====== SOURCE INFORMATION

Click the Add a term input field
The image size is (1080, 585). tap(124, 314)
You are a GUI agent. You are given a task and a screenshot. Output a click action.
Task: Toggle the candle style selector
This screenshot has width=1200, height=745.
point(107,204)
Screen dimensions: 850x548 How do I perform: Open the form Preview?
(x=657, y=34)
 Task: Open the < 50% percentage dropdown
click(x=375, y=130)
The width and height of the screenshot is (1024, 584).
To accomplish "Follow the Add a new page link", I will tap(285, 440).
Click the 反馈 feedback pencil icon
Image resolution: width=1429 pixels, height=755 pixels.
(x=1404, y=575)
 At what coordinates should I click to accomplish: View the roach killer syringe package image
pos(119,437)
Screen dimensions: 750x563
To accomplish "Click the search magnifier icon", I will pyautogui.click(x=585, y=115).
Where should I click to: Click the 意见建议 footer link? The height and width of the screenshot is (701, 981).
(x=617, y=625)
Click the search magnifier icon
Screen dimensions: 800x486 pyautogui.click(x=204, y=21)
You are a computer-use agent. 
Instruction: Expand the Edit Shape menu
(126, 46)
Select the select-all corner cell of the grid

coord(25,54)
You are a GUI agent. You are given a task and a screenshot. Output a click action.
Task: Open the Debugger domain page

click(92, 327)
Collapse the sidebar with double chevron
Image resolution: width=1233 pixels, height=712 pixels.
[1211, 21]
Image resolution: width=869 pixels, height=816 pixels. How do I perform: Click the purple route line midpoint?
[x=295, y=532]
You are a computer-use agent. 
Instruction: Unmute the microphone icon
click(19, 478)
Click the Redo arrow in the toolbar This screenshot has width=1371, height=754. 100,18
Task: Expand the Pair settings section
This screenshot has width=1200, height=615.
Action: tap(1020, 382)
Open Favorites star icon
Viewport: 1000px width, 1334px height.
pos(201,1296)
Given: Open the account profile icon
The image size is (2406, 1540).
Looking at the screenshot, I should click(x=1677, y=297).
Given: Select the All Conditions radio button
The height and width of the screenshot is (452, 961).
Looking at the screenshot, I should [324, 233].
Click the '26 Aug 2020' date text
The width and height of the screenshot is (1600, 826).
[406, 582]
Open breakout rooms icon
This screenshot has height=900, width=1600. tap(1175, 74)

============

Wherever the string "will" appears in the data above, report the whole line.

To accomplish "Follow the Add a new page link", I will tap(285, 440).
To accomplish "Click the search magnifier icon", I will pyautogui.click(x=585, y=115).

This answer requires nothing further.